Although a few models induce focal ischemia without anesthesia (e.g., endothelin occlusion, clot injection), it is generally impractical to perform these models on unanesthetized animals. Thus understanding the effects of anesthesia on factors that influence the ischemic cascade or induction of ischemia is important. Ketamine and barbiturates are intrinsically neuroprotective and are not recommended for use in stroke models. Chloral hydrate is an injectable anesthesia that does not appreciably affect blood flow or depress neuronal function , making it the preferred choice for studies involving measuring seizure or periinfarct depolarizations.

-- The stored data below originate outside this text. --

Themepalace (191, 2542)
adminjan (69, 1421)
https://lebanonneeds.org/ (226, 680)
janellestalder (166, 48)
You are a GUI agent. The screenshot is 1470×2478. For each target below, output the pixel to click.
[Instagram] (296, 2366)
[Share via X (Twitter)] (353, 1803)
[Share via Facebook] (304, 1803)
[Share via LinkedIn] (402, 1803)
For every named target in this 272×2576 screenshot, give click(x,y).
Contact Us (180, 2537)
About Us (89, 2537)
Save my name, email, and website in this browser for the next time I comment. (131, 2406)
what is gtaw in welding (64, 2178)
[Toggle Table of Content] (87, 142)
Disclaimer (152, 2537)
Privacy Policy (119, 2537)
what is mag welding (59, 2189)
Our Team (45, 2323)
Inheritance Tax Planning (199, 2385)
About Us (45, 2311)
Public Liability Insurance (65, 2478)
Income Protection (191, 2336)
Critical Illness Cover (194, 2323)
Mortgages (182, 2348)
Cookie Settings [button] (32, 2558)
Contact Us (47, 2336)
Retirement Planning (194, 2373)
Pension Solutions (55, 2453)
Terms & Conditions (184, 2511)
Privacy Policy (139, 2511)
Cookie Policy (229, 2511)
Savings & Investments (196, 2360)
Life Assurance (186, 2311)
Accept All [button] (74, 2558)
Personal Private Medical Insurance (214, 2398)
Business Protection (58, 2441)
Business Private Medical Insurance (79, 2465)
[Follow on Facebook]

The disadvantage to chloral hydrate is it can lower blood pressure, even in hypertensive animals, and requires an intravenous (IV) line. Inhalational anesthetics such as isoflurane are preferred in stroke models if not measuring brain excitability because the depth of anesthesia is easily controlled and animals recover quickly. However, isoflurane is a cerebral vasodilator that can make inducing ischemia difficult if the level is not kept at <2%. Inhalation anesthetics are also toxic and thus should be contained through ventilation or trapping. Laboratory personnel should be monitored for exposure. A combination of anesthesia can also be used that involves initial use of isoflurane for instrumentation (intubation, placement of flow probes, catheters, EEG leads, etc.) followed by tapering off isoflurane and onto an injectable anesthesia, such as chloral hydrate. Care should be taken to not overanesthetize during the change of anesthesia, but this approach is relatively simple since isoflurane is rapidly eliminated. Animals should be continuously monitored to maintain appropriate surgical anesthesia including periodic testing for lack of eye blink or toe pinch reflex, slow deep breathing, and increased blood pressure indicating pain.

Physiological parameters including blood gases (Pa o 2 and Pa co 2 ), pH, blood pressure, and temperature are important to monitor and potentially control during MCAO surgeries because they affect stroke outcome. CO 2 levels affect cerebral blood flow (CBF) through vasodilation or vasoconstriction and thus maintaining Pa co 2 within the physiological range of 35–45 mm Hg will eliminate this as a variable to outcome. Similarly, O 2 levels can influence blood flow and the pathophysiology of stroke and thus should be ∼90–100 mm Hg. Blood gases can be monitored through periodic arterial blood sampling (suggest at least one before induction of MCAO and once during MCAO) in rats; however, mice are a challenge because of their low blood volume. Pulse oximetry and CO 2 exhalation can also be used if blood samples are not feasible. Focal ischemia also causes significant fluctuations in ions, including Na + , K + , and H + due to ion channel inactivation during hypoxia/ischemia that can affect outcome. Thus controlling arterial pH to ∼7.4 can eliminate this as a variable. If surgeries are prolonged (>1 h), intubation and mechanical ventilation to control blood gases and pH are recommended. Arterial blood pressure is also known to influence stroke outcome. If blood pressure falls too low, stroke outcome is worsened. Because anesthesia can lower blood pressure, it should be continuously monitored through an arterial catheter and adjusted with phenylephrine or norepinephrine if needed. This is particularly relevant when using hypertensive animals that may be normotensive during MCAO surgery with the use of certain anesthesia. Temperature also affects stroke outcome. Brain hypothermia is highly neuroprotective and since anesthesia can decrease body temperature, it is important to monitor and maintain core body temperature with a heating pad or lamp. However, there are cases in which monitoring physiological parameter without adjusting them is appropriate. For example, some neuroprotective pharmacologic agents are effective at reducing stroke severity due to promoting hypothermia (e.g., NBQX (2,3-dihydroxy-6-nitro-7-sulfamoyl-benzo[f]quinoxaline-2,3-dione) and MgSO 4 ) . In contrast, some agents may cause hyperthermia and would, therefore, be contraindicated for stroke therapy.